» **WHAT TO DO**: Produce as output only the lines below starting at the line with "Where should I click to: Open the accessibility" and continuing through the line with "Click the assets", each one exactly as written.

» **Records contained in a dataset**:
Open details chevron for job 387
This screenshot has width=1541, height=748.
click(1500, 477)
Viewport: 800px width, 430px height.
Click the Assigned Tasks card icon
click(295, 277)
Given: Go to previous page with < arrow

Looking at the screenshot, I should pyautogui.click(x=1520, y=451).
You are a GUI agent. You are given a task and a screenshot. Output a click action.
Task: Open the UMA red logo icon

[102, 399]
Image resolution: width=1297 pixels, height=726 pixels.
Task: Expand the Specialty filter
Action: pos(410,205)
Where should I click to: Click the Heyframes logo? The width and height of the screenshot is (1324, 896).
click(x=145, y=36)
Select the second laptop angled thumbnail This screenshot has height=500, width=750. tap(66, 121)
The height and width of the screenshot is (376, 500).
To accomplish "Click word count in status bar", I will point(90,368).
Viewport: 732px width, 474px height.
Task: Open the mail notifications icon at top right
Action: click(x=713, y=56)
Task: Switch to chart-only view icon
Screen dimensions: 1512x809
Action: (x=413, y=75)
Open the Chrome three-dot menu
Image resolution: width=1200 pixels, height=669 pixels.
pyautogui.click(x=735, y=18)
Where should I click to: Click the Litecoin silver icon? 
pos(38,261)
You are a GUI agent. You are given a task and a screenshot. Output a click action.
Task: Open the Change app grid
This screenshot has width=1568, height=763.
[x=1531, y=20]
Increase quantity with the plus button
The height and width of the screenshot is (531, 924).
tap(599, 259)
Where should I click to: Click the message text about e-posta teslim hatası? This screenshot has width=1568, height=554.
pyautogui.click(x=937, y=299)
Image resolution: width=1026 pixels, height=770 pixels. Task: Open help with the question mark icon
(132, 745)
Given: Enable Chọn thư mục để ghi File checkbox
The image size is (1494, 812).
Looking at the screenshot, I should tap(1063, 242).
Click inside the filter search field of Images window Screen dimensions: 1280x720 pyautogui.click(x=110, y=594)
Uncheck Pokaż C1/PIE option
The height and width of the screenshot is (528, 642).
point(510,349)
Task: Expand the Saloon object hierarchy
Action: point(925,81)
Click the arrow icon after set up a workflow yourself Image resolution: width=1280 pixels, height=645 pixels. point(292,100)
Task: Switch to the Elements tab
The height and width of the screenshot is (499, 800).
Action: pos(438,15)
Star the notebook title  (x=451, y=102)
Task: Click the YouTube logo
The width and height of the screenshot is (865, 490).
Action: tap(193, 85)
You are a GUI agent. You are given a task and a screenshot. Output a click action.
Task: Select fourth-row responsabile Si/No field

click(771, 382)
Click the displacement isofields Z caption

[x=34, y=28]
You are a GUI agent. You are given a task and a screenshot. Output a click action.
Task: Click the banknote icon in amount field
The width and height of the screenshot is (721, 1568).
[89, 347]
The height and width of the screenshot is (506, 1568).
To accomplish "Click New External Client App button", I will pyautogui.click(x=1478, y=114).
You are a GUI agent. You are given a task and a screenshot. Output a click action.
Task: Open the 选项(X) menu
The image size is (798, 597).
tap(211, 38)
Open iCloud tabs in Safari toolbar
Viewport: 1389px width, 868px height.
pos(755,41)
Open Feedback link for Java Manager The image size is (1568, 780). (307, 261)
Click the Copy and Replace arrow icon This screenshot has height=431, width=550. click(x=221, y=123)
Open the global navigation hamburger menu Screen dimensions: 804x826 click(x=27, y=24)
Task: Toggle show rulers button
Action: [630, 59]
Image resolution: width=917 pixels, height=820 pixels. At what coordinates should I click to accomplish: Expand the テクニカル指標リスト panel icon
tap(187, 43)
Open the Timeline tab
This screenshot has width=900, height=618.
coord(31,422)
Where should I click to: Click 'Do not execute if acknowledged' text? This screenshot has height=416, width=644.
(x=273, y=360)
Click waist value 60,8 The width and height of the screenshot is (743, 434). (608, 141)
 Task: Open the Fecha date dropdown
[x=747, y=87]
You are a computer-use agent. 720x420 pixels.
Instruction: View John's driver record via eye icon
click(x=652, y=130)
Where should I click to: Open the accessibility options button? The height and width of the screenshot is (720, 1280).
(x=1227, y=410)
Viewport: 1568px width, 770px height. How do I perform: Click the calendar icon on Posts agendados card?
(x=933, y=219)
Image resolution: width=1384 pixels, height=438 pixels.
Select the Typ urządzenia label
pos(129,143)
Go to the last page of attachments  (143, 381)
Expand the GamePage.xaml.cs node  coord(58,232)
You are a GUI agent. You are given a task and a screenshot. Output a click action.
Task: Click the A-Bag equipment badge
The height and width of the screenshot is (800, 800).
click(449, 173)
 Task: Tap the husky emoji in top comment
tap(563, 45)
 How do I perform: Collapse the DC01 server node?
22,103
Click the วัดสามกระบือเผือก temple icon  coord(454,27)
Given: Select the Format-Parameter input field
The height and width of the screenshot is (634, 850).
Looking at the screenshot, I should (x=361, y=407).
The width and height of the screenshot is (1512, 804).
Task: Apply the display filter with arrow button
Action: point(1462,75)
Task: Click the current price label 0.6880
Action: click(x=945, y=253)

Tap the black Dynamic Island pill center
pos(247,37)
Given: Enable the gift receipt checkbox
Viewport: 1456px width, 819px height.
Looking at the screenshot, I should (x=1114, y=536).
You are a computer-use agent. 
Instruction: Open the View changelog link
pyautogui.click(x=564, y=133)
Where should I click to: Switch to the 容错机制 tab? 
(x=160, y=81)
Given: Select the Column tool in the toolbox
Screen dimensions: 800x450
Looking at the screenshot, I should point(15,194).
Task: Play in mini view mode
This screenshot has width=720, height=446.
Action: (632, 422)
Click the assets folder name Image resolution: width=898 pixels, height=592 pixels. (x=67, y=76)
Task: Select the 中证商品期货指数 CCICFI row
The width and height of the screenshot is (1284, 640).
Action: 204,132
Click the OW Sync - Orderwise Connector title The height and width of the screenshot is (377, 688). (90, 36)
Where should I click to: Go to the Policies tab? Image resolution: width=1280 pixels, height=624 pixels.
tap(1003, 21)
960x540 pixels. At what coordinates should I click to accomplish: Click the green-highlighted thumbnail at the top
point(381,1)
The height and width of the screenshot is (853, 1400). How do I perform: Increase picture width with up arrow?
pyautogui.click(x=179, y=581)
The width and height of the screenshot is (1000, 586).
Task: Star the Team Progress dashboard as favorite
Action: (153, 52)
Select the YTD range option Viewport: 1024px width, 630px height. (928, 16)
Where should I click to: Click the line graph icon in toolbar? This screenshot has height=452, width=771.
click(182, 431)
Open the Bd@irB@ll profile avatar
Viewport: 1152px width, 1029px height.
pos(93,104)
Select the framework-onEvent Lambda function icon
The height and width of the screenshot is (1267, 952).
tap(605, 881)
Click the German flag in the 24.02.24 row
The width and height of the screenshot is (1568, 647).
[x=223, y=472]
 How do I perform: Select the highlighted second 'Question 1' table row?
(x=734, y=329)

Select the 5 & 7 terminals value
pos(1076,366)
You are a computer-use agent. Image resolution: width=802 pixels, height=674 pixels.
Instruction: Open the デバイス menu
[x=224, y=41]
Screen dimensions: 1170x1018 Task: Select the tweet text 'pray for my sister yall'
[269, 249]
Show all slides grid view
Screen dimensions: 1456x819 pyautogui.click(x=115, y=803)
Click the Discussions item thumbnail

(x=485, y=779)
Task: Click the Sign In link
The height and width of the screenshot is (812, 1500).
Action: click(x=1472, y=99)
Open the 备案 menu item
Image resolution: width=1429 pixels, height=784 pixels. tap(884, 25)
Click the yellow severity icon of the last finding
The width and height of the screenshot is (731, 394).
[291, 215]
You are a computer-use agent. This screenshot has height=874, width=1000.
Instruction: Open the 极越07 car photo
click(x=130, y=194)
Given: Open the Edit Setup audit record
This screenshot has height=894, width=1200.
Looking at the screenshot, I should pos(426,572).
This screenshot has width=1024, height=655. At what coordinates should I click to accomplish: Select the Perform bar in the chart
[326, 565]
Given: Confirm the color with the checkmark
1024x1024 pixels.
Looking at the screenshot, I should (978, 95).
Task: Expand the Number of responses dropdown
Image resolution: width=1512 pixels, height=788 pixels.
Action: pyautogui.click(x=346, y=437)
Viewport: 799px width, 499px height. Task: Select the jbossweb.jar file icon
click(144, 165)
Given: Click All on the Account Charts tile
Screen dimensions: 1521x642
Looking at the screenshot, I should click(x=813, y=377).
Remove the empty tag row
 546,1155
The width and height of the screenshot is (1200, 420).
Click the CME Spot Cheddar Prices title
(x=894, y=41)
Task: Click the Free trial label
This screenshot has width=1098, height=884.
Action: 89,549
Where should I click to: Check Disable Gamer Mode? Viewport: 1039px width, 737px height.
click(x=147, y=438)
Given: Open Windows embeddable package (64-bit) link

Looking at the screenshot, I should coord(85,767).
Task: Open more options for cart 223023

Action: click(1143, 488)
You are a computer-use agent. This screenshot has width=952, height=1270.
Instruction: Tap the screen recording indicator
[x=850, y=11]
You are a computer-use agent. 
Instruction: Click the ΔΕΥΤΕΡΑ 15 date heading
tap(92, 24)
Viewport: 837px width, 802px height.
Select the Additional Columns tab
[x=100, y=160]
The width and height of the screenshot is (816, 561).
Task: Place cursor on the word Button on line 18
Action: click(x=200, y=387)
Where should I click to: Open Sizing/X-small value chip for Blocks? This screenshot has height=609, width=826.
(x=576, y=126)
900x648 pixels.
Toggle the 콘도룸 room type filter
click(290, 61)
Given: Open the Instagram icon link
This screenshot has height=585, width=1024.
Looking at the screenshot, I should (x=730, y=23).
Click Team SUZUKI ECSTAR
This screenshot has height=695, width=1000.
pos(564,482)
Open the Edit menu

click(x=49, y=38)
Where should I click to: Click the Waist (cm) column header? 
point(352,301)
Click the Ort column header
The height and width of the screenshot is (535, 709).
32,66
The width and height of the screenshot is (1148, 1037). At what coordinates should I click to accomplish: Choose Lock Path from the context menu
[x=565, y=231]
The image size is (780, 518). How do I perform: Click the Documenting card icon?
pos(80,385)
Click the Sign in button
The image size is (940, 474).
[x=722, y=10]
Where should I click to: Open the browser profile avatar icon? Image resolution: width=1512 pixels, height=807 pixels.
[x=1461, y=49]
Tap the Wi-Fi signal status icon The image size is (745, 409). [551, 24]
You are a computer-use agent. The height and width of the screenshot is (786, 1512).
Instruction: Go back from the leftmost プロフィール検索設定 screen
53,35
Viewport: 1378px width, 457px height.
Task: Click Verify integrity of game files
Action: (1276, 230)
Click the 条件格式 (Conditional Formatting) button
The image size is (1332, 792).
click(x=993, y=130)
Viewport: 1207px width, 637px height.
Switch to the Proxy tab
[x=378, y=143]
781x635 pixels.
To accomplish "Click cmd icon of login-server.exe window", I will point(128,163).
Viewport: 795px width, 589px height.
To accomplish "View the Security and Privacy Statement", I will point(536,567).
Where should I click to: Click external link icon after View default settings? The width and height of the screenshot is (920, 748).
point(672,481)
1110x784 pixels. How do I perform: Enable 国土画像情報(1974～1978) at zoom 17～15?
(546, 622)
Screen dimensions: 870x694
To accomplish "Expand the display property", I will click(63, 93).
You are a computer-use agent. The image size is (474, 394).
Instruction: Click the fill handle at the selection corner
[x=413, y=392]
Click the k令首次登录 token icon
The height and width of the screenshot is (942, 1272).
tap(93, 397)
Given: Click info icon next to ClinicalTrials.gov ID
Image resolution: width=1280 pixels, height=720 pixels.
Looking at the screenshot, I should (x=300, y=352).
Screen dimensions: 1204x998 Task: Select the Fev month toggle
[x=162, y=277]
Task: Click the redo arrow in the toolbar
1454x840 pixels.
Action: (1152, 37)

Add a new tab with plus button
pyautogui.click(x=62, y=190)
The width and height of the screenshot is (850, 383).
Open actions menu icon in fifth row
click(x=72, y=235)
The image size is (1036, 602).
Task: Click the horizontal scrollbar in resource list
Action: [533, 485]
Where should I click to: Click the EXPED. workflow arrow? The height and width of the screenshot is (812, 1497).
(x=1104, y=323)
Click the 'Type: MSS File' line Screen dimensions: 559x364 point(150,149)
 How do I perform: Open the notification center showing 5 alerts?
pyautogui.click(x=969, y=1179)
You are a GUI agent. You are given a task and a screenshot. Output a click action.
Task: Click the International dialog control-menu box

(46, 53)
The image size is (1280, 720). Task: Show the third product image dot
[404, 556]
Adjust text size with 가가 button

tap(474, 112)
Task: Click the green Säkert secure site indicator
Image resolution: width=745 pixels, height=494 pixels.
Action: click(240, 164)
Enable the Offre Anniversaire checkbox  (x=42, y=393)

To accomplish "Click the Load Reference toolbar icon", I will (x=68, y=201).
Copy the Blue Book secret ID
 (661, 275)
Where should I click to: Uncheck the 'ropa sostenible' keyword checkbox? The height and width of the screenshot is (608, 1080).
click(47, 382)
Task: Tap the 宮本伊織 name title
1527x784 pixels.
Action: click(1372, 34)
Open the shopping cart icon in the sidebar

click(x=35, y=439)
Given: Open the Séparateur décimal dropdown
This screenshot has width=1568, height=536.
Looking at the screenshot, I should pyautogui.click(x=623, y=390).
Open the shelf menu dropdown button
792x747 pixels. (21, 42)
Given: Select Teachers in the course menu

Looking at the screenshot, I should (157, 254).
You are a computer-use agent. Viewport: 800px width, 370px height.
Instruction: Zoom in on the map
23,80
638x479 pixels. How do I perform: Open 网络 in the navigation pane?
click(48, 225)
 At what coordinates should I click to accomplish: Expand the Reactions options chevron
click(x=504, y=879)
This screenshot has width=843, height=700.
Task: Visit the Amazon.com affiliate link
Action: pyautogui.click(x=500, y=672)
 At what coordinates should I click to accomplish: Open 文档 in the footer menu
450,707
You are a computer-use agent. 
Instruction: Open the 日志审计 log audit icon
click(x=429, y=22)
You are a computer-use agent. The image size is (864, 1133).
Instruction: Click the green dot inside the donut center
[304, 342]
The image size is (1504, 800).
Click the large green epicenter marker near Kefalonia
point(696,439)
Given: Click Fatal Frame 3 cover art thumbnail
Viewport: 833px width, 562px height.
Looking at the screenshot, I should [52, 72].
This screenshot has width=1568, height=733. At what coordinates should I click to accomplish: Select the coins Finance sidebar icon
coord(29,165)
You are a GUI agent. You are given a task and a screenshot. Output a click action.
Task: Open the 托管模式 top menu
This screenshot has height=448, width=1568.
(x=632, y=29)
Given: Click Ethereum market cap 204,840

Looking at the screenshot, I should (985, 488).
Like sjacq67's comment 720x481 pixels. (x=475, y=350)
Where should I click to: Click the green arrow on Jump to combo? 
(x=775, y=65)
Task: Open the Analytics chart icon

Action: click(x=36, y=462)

» **ANSWER SECTION**:
Where should I click to: Open the accessibility options button? The height and width of the screenshot is (720, 1280).
(x=1227, y=410)
Viewport: 1568px width, 770px height. How do I perform: Click the calendar icon on Posts agendados card?
(x=933, y=219)
Image resolution: width=1384 pixels, height=438 pixels.
Select the Typ urządzenia label
pos(129,143)
Go to the last page of attachments  (143, 381)
Expand the GamePage.xaml.cs node  coord(58,232)
You are a GUI agent. You are given a task and a screenshot. Output a click action.
Task: Click the A-Bag equipment badge
The height and width of the screenshot is (800, 800).
click(449, 173)
 Task: Tap the husky emoji in top comment
tap(563, 45)
 How do I perform: Collapse the DC01 server node?
22,103
Click the วัดสามกระบือเผือก temple icon  coord(454,27)
Given: Select the Format-Parameter input field
The height and width of the screenshot is (634, 850).
Looking at the screenshot, I should (x=361, y=407).
The width and height of the screenshot is (1512, 804).
Task: Apply the display filter with arrow button
Action: point(1462,75)
Task: Click the current price label 0.6880
Action: click(x=945, y=253)

Tap the black Dynamic Island pill center
pos(247,37)
Given: Enable the gift receipt checkbox
Viewport: 1456px width, 819px height.
Looking at the screenshot, I should (x=1114, y=536).
You are a computer-use agent. 
Instruction: Open the View changelog link
pyautogui.click(x=564, y=133)
Where should I click to: Switch to the 容错机制 tab? 
(x=160, y=81)
Given: Select the Column tool in the toolbox
Screen dimensions: 800x450
Looking at the screenshot, I should point(15,194).
Task: Play in mini view mode
This screenshot has width=720, height=446.
Action: (632, 422)
Click the assets folder name Image resolution: width=898 pixels, height=592 pixels. (x=67, y=76)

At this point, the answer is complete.